▶ What is being asked
In the data below, find the line containing "Open the Opzioni menu", then set down that line and every later line up to and including the line containing "The image size is (932, 550).", exactly.

▶ Supplied information

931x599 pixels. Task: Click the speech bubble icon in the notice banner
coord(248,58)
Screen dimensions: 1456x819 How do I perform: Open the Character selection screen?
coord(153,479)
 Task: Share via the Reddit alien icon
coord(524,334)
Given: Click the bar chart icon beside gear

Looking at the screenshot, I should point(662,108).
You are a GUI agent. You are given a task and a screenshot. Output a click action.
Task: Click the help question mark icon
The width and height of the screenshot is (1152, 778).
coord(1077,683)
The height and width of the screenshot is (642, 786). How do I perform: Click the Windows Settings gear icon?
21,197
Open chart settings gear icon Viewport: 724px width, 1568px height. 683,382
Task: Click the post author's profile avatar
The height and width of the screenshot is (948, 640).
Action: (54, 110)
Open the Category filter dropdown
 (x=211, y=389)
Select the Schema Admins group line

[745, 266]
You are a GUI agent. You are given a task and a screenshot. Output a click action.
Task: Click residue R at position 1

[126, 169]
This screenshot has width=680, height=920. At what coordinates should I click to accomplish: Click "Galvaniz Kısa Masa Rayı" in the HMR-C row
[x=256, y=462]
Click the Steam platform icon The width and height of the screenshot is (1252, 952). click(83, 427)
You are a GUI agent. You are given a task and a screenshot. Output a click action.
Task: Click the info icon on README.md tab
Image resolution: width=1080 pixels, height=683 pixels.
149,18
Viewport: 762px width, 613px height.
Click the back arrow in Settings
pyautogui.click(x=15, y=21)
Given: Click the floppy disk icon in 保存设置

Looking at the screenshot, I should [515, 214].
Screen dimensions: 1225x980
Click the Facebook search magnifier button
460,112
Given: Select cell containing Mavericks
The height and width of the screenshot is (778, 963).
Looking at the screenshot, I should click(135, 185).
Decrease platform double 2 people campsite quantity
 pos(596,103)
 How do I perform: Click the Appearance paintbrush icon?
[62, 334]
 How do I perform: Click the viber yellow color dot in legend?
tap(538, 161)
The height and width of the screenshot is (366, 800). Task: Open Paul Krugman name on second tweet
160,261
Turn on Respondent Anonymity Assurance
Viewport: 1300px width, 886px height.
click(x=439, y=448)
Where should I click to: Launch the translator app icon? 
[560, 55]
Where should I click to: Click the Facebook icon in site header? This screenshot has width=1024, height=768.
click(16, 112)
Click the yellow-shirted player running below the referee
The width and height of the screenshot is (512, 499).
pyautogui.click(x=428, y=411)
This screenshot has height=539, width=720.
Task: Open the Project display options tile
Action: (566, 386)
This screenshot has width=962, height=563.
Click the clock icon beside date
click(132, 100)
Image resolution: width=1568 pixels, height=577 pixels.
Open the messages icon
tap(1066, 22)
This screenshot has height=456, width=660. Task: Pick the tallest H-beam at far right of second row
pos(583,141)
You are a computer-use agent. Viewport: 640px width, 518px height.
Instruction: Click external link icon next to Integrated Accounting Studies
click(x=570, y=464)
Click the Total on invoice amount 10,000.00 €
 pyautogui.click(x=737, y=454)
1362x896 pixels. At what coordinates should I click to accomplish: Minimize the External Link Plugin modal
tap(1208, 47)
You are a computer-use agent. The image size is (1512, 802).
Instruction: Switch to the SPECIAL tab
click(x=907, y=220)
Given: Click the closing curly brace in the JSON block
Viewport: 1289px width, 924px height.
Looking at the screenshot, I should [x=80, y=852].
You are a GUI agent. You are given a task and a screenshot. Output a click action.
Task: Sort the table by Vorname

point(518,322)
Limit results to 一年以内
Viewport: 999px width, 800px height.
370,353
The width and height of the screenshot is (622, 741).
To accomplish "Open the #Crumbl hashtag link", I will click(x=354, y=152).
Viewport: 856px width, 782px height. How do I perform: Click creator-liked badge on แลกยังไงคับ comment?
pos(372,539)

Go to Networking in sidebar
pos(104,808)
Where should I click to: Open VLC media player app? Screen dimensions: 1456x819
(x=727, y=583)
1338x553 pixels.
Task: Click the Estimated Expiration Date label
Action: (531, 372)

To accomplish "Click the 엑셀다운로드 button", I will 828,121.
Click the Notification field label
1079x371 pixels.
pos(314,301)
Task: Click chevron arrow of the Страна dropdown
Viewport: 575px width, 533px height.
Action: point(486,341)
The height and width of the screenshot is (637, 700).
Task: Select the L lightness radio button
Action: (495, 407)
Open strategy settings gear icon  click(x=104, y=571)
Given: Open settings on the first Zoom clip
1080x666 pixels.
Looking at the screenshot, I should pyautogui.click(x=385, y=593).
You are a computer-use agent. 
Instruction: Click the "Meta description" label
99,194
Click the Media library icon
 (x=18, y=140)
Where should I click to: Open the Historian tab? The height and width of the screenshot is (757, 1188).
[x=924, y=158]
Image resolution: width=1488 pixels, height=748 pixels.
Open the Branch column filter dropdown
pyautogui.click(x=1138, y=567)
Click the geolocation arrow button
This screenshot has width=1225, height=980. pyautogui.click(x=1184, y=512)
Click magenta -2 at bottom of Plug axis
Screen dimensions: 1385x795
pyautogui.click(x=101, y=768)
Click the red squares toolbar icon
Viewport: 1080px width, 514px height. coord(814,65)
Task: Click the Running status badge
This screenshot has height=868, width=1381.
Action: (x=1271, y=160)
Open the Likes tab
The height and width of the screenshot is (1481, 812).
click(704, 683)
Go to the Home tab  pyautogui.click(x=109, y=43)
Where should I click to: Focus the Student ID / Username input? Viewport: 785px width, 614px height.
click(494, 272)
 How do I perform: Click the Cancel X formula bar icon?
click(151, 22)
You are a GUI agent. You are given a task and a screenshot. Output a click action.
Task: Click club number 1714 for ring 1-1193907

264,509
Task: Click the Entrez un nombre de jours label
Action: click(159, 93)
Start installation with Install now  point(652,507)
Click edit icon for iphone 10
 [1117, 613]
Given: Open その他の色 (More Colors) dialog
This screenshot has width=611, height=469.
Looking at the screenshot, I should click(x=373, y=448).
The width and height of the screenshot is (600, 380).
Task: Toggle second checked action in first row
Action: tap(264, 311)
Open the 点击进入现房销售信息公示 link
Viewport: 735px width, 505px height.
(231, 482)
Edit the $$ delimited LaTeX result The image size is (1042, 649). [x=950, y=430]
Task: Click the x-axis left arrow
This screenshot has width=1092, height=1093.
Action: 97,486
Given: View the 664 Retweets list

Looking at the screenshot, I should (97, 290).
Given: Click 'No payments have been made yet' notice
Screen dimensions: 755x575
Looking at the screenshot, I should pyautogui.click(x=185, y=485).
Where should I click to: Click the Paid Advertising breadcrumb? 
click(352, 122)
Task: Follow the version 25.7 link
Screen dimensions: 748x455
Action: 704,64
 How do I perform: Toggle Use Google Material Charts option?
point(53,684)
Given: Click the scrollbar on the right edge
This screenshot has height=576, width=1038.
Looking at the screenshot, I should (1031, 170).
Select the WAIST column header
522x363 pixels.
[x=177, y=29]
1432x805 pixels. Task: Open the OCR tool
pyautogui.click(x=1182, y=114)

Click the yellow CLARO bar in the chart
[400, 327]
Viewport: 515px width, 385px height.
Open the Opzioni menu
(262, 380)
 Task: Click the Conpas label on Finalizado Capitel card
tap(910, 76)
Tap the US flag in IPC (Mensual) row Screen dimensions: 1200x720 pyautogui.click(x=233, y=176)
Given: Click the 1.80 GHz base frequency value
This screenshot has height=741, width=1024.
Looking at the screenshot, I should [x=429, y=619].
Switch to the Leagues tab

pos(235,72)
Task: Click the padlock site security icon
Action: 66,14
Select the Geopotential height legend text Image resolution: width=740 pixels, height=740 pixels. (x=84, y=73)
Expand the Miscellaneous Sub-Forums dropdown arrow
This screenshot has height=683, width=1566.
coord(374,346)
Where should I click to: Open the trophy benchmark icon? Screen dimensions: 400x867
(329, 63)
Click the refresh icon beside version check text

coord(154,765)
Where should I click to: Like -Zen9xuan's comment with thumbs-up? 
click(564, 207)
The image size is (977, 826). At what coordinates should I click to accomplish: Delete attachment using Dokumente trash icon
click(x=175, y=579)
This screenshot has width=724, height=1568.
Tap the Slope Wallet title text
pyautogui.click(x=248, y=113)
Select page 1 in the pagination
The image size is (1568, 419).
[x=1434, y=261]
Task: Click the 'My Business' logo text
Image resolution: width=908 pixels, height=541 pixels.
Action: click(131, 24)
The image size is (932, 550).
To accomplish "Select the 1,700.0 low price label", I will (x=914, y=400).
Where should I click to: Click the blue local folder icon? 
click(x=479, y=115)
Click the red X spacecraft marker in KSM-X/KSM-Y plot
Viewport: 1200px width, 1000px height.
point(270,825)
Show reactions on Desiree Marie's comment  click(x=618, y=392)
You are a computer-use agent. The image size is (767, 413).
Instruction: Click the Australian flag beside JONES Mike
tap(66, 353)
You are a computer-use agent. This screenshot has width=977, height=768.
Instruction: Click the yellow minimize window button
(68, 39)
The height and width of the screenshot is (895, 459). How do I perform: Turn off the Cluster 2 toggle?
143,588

▶ Result of the task
Open the Opzioni menu
(262, 380)
 Task: Click the Conpas label on Finalizado Capitel card
tap(910, 76)
Tap the US flag in IPC (Mensual) row Screen dimensions: 1200x720 pyautogui.click(x=233, y=176)
Given: Click the 1.80 GHz base frequency value
This screenshot has height=741, width=1024.
Looking at the screenshot, I should [x=429, y=619].
Switch to the Leagues tab

pos(235,72)
Task: Click the padlock site security icon
Action: 66,14
Select the Geopotential height legend text Image resolution: width=740 pixels, height=740 pixels. (x=84, y=73)
Expand the Miscellaneous Sub-Forums dropdown arrow
This screenshot has height=683, width=1566.
coord(374,346)
Where should I click to: Open the trophy benchmark icon? Screen dimensions: 400x867
(329, 63)
Click the refresh icon beside version check text

coord(154,765)
Where should I click to: Like -Zen9xuan's comment with thumbs-up? 
click(564, 207)
The image size is (977, 826). At what coordinates should I click to accomplish: Delete attachment using Dokumente trash icon
click(x=175, y=579)
This screenshot has width=724, height=1568.
Tap the Slope Wallet title text
pyautogui.click(x=248, y=113)
Select page 1 in the pagination
The image size is (1568, 419).
[x=1434, y=261]
Task: Click the 'My Business' logo text
Image resolution: width=908 pixels, height=541 pixels.
Action: click(131, 24)
The image size is (932, 550).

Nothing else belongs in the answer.